TASK DETAILS: Rewrite the entries below with every "GUI agent" changed to "GUI assistant", leaving everything else unchanged.

═══ DATASET

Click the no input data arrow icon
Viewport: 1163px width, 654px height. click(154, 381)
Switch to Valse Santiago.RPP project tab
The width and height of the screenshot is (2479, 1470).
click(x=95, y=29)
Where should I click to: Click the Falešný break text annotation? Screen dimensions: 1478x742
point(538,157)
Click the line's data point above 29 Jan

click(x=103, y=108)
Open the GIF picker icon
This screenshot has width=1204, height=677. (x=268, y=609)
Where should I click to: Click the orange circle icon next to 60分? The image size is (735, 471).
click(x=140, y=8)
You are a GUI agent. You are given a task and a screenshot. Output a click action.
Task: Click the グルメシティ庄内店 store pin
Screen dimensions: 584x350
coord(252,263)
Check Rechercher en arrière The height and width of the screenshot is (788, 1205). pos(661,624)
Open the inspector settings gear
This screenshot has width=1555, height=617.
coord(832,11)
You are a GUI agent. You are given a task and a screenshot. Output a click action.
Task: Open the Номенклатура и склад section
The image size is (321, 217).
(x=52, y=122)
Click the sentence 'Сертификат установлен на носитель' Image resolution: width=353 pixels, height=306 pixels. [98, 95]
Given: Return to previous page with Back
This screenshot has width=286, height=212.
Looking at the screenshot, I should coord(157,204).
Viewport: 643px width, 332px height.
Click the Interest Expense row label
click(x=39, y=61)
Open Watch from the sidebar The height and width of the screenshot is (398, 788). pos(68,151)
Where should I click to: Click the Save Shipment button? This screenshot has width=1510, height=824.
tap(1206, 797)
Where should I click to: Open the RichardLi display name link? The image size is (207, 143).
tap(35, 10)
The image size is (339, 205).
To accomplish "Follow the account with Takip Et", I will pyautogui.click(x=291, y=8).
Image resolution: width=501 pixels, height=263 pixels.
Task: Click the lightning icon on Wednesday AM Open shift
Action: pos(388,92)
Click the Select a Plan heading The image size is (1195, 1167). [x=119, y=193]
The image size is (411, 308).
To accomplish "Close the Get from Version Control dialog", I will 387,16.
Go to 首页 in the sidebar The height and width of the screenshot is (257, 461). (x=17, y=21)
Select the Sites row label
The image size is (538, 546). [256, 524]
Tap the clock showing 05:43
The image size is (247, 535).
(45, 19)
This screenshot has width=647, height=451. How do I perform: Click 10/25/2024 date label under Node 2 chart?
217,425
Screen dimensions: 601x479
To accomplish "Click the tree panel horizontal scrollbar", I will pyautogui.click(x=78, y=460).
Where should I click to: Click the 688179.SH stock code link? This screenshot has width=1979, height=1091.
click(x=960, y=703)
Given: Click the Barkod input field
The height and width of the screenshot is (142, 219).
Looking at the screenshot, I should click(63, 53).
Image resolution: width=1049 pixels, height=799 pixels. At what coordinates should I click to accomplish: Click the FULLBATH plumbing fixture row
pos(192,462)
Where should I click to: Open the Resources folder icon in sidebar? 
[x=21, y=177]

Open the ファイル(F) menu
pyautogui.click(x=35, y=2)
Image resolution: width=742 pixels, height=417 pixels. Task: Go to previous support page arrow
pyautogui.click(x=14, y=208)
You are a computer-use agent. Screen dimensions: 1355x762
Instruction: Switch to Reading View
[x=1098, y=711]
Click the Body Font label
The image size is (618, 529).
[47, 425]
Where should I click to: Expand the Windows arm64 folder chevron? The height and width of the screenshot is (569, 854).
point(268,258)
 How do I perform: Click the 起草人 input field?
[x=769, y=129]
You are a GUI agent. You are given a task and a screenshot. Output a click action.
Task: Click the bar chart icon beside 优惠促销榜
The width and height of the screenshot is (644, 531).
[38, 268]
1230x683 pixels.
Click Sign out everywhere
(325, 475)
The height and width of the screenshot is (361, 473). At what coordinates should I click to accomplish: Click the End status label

══════

RESPONSE TO THE TASK:
Click the no input data arrow icon
Viewport: 1163px width, 654px height. click(154, 381)
Switch to Valse Santiago.RPP project tab
The width and height of the screenshot is (2479, 1470).
click(x=95, y=29)
Where should I click to: Click the Falešný break text annotation? Screen dimensions: 1478x742
point(538,157)
Click the line's data point above 29 Jan

click(x=103, y=108)
Open the GIF picker icon
This screenshot has width=1204, height=677. (x=268, y=609)
Where should I click to: Click the orange circle icon next to 60分? The image size is (735, 471).
click(x=140, y=8)
You are a GUI assistant. You are given a task and a screenshot. Output a click action.
Task: Click the グルメシティ庄内店 store pin
Screen dimensions: 584x350
coord(252,263)
Check Rechercher en arrière The height and width of the screenshot is (788, 1205). pos(661,624)
Open the inspector settings gear
This screenshot has width=1555, height=617.
coord(832,11)
You are a GUI assistant. You are given a task and a screenshot. Output a click action.
Task: Open the Номенклатура и склад section
The image size is (321, 217).
(x=52, y=122)
Click the sentence 'Сертификат установлен на носитель' Image resolution: width=353 pixels, height=306 pixels. [98, 95]
Given: Return to previous page with Back
This screenshot has width=286, height=212.
Looking at the screenshot, I should coord(157,204).
Viewport: 643px width, 332px height.
Click the Interest Expense row label
click(x=39, y=61)
Open Watch from the sidebar The height and width of the screenshot is (398, 788). pos(68,151)
Where should I click to: Click the Save Shipment button? This screenshot has width=1510, height=824.
tap(1206, 797)
Where should I click to: Open the RichardLi display name link? The image size is (207, 143).
tap(35, 10)
The image size is (339, 205).
To accomplish "Follow the account with Takip Et", I will pyautogui.click(x=291, y=8).
Image resolution: width=501 pixels, height=263 pixels.
Task: Click the lightning icon on Wednesday AM Open shift
Action: pos(388,92)
Click the Select a Plan heading The image size is (1195, 1167). [x=119, y=193]
The image size is (411, 308).
To accomplish "Close the Get from Version Control dialog", I will 387,16.
Go to 首页 in the sidebar The height and width of the screenshot is (257, 461). (x=17, y=21)
Select the Sites row label
The image size is (538, 546). [256, 524]
Tap the clock showing 05:43
The image size is (247, 535).
(45, 19)
This screenshot has width=647, height=451. How do I perform: Click 10/25/2024 date label under Node 2 chart?
217,425
Screen dimensions: 601x479
To accomplish "Click the tree panel horizontal scrollbar", I will pyautogui.click(x=78, y=460).
Where should I click to: Click the 688179.SH stock code link? This screenshot has width=1979, height=1091.
click(x=960, y=703)
Given: Click the Barkod input field
The height and width of the screenshot is (142, 219).
Looking at the screenshot, I should click(63, 53).
Image resolution: width=1049 pixels, height=799 pixels. At what coordinates should I click to accomplish: Click the FULLBATH plumbing fixture row
pos(192,462)
Where should I click to: Open the Resources folder icon in sidebar? 
[x=21, y=177]

Open the ファイル(F) menu
pyautogui.click(x=35, y=2)
Image resolution: width=742 pixels, height=417 pixels. Task: Go to previous support page arrow
pyautogui.click(x=14, y=208)
You are a computer-use agent. Screen dimensions: 1355x762
Instruction: Switch to Reading View
[x=1098, y=711]
Click the Body Font label
The image size is (618, 529).
[47, 425]
Where should I click to: Expand the Windows arm64 folder chevron? The height and width of the screenshot is (569, 854).
point(268,258)
 How do I perform: Click the 起草人 input field?
[x=769, y=129]
You are a GUI assistant. You are given a task and a screenshot. Output a click action.
Task: Click the bar chart icon beside 优惠促销榜
The width and height of the screenshot is (644, 531).
[38, 268]
1230x683 pixels.
Click Sign out everywhere
(325, 475)
The height and width of the screenshot is (361, 473). At what coordinates should I click to accomplish: Click the End status label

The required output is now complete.